▶ Aim of the exercise: Beginning with the line that contains "Where should I", transcribe every line through the end of the entries exactly as written, and reproduce nothing else.

[Dataset content]

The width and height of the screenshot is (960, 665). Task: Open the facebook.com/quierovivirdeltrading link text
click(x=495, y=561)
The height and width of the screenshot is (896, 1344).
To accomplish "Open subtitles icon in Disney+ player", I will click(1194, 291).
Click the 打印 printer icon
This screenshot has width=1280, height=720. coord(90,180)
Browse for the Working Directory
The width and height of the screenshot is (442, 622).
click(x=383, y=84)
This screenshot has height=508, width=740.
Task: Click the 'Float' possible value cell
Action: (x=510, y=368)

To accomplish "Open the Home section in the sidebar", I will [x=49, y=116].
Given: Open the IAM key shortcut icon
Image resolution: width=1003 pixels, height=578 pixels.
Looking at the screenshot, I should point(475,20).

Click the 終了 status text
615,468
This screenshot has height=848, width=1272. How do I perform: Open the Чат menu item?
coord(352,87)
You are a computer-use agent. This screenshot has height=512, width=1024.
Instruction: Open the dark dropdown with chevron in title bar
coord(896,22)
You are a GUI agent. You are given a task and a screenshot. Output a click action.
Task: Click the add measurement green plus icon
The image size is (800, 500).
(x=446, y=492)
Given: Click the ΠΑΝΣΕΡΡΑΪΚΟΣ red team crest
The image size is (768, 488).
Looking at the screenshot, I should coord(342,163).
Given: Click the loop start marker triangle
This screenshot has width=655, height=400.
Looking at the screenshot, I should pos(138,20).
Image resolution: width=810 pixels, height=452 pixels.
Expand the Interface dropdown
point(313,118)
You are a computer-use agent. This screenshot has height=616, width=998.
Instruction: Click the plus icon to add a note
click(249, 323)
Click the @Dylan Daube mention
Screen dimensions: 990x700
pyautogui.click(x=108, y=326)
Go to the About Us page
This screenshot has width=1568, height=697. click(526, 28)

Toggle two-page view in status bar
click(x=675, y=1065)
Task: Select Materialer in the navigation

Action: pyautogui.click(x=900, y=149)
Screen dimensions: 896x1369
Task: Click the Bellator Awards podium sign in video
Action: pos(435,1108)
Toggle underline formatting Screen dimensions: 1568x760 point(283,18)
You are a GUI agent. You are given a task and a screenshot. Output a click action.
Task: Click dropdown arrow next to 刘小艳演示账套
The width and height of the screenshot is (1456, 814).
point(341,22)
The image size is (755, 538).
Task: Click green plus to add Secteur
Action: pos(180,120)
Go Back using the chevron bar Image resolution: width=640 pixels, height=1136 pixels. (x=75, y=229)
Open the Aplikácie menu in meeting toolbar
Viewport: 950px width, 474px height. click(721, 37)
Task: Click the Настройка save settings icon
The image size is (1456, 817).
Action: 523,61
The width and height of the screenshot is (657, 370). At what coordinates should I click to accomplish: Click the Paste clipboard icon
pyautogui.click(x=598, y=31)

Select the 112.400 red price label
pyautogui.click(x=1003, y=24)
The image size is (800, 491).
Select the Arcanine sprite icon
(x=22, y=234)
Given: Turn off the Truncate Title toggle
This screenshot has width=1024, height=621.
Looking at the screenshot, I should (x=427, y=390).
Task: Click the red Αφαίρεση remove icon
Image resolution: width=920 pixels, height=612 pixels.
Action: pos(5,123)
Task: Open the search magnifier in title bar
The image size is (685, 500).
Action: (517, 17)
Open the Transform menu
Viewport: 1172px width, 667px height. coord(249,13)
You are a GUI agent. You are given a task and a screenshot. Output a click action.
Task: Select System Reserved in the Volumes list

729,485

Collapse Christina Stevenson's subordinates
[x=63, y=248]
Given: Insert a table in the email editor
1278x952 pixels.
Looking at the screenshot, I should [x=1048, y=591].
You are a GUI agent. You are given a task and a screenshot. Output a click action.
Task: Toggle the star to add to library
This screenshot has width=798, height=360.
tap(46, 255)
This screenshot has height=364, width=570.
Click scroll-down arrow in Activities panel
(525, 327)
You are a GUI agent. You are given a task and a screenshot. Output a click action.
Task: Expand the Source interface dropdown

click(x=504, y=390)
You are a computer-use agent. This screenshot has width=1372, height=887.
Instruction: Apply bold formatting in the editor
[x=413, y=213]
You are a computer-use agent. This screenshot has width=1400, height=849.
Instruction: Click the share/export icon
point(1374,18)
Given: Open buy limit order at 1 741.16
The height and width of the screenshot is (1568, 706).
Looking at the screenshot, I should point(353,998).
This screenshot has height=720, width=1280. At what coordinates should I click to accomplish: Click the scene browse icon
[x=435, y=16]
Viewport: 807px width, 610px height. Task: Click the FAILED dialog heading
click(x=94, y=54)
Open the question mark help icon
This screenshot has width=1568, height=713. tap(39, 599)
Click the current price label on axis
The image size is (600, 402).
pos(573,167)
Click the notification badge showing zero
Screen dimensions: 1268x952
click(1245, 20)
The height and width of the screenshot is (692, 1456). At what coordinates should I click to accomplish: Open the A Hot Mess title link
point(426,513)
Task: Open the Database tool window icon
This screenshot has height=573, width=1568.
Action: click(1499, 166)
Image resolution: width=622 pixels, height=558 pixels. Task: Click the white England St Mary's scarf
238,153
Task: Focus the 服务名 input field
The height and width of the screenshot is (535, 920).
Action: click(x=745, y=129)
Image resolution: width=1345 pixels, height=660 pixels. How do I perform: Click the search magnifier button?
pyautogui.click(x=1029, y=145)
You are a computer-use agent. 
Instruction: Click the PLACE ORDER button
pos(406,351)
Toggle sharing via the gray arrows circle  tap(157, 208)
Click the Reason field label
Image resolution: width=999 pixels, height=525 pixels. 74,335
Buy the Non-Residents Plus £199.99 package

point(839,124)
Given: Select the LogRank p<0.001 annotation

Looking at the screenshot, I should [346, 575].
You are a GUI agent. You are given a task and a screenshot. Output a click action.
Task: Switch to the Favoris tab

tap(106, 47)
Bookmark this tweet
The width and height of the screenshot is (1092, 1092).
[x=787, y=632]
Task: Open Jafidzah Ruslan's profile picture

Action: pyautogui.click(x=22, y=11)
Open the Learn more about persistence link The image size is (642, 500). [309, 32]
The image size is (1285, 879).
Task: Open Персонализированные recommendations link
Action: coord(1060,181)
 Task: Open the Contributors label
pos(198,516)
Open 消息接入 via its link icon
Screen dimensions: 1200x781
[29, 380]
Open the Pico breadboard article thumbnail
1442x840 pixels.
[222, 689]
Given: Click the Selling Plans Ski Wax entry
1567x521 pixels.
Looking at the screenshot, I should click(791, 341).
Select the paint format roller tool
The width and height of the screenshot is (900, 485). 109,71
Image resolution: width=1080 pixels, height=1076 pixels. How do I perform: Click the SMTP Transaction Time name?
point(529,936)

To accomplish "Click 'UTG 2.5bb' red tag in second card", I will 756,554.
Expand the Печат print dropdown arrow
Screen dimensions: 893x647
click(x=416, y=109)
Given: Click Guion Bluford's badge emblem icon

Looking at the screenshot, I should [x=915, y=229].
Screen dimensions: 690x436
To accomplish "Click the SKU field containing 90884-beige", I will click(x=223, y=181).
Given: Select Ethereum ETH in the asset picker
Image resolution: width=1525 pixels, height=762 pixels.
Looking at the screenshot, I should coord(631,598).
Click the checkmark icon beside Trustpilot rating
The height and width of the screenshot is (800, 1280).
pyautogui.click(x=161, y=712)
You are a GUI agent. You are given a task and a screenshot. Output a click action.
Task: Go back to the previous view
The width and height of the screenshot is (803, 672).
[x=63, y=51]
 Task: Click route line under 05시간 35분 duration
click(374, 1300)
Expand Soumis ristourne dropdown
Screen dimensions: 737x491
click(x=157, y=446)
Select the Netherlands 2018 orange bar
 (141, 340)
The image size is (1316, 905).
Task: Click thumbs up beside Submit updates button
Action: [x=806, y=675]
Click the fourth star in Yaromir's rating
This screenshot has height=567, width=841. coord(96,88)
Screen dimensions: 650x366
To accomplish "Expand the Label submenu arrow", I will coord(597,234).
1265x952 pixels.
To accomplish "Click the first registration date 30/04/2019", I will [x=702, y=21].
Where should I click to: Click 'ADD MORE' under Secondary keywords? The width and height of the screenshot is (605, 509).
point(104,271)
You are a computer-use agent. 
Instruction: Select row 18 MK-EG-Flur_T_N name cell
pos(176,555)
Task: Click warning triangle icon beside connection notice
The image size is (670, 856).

[/Dataset content]

▶ Solution to this problem:
Where should I click to: Click 'ADD MORE' under Secondary keywords? The width and height of the screenshot is (605, 509).
point(104,271)
You are a computer-use agent. 
Instruction: Select row 18 MK-EG-Flur_T_N name cell
pos(176,555)
Task: Click warning triangle icon beside connection notice
The image size is (670, 856).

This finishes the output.